FSAs causing more problems, say teachers
Teachers are adding to their list of complaints about the Foundation Skills Assessment (FSA) tests students began writing this week, saying some schools are having to scramble to find enough computers to administer the government-mandated exams.
The annual tests are given to Grades 4 and 7 students province-wide in an effort to gauge writing, reading comprehension and math skills. Teachers’ unions have voiced their opposition to FSAs for years, arguing they’re time consuming to administer and mark, detract from class time, cause kids undue stress, and the results are used to unfairly compare students, schools and school districts. This year, however, a multiple-choice portion of the test is being done online.
“The complaints I’ve heard from teachers is that their computer labs are being shut down for two weeks while the tests are being finished,” said Surrey Teachers’ Association (STA) president Kerry Richardson, adding that’s only if schools even have enough computers to begin with.
“I was joking that we should offer a prize for any school that’s got 40 computers up and running for Grade 7s to take the test.”
However, a spokesperson with the ministry of education said school districts were consulted earlier this week and a lack of computers was not identified as an issue.
As well, the online component was piloted in 100 randomly selected schools last October, said Lara Perzoff.
“That was to give everybody the opportunity to identify the benefits and the best methods to administer the test,” she said, countering union claims that teachers were not consulted.

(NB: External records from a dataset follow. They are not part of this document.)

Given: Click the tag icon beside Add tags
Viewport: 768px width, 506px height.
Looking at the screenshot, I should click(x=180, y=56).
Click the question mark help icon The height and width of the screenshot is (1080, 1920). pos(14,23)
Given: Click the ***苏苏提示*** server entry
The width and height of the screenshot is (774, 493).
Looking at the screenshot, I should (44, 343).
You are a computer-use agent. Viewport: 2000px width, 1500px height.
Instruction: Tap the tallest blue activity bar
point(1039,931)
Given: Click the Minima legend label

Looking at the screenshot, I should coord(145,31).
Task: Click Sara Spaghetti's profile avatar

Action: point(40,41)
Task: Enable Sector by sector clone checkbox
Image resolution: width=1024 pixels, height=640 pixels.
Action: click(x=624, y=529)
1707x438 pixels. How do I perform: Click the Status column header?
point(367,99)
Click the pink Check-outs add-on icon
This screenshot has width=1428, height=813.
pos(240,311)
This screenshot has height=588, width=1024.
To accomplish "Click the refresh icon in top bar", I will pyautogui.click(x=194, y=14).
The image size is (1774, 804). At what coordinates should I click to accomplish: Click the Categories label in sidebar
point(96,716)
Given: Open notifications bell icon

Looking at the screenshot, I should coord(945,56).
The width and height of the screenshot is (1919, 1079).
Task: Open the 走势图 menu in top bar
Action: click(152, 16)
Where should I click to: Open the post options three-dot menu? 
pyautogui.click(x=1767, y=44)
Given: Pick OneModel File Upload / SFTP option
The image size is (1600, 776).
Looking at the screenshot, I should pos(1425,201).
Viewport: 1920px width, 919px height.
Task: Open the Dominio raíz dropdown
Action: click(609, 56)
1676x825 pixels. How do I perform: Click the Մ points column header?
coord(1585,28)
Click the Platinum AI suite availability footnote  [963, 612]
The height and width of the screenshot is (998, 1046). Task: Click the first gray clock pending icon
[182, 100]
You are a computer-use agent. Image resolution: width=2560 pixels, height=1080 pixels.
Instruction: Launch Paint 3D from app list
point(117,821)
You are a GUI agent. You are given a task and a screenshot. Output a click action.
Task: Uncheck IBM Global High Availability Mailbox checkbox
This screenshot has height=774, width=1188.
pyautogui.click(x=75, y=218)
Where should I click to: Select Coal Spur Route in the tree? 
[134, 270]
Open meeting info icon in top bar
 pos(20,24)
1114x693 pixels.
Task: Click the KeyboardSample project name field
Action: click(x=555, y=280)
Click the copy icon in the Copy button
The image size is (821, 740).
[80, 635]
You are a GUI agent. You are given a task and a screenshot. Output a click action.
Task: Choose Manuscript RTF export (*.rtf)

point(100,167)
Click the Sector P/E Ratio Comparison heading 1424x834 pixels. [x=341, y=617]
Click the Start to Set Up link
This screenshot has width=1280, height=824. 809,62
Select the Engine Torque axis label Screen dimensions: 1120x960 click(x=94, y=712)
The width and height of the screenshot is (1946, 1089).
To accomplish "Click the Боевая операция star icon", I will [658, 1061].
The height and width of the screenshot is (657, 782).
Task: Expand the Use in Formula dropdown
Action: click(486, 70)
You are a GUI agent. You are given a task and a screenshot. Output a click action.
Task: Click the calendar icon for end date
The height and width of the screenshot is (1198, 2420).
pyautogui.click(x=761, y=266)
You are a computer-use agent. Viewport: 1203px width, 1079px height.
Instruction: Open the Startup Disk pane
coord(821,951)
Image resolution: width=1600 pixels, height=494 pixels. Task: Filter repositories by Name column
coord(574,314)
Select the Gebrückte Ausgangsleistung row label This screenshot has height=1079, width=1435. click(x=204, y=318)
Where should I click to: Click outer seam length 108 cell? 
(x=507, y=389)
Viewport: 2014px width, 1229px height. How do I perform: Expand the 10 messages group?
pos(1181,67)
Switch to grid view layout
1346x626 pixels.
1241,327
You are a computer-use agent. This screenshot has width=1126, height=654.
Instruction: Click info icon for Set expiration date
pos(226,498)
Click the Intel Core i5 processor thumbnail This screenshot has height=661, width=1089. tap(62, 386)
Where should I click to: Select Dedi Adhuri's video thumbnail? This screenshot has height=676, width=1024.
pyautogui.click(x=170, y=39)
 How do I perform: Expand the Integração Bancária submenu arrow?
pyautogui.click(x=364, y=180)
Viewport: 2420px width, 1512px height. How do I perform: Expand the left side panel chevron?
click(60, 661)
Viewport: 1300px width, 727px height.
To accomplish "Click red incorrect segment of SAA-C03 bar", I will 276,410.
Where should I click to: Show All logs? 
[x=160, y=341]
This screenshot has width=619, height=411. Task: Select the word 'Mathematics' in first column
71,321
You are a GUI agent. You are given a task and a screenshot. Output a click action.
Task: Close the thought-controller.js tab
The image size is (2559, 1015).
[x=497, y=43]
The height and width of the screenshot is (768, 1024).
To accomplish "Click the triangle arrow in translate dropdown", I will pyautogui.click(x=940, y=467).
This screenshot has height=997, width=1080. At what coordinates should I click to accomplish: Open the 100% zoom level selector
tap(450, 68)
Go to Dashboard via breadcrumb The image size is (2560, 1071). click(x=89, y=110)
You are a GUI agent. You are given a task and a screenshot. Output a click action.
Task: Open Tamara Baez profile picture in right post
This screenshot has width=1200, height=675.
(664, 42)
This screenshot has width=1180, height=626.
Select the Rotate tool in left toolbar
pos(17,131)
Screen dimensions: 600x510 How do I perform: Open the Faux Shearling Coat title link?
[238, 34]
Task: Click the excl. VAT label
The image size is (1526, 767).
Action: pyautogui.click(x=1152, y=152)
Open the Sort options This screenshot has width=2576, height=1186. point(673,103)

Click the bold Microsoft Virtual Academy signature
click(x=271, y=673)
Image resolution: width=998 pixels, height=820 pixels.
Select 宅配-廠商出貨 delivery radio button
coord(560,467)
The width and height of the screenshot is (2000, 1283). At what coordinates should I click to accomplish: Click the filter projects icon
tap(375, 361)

“The purpose was to identify matters with the test that needed fine tuning, such as Internet connections and school-level logistics, which includes the numbers of computers and such.”
Teachers’ unions, including the STA and Delta Teachers’ Association, placed large newspaper ads recently encouraging parents to withdraw children from the testing, saying teachers already assess children on a daily basis in the classroom.
Regardless of the logistics of accessing computers, Richardson questions what the online portion of the FSAs is actually testing – reading and math, or computer literacy. The Vancouver-based Fraser Institute, which uses FSA results to compile annual, province-wide school rankings, says by engaging in a campaign to eliminate the FSA, the teachers’ unions are not only trying to dodge accountability, but are trampling on parents’ right to know how their child’s school is performing.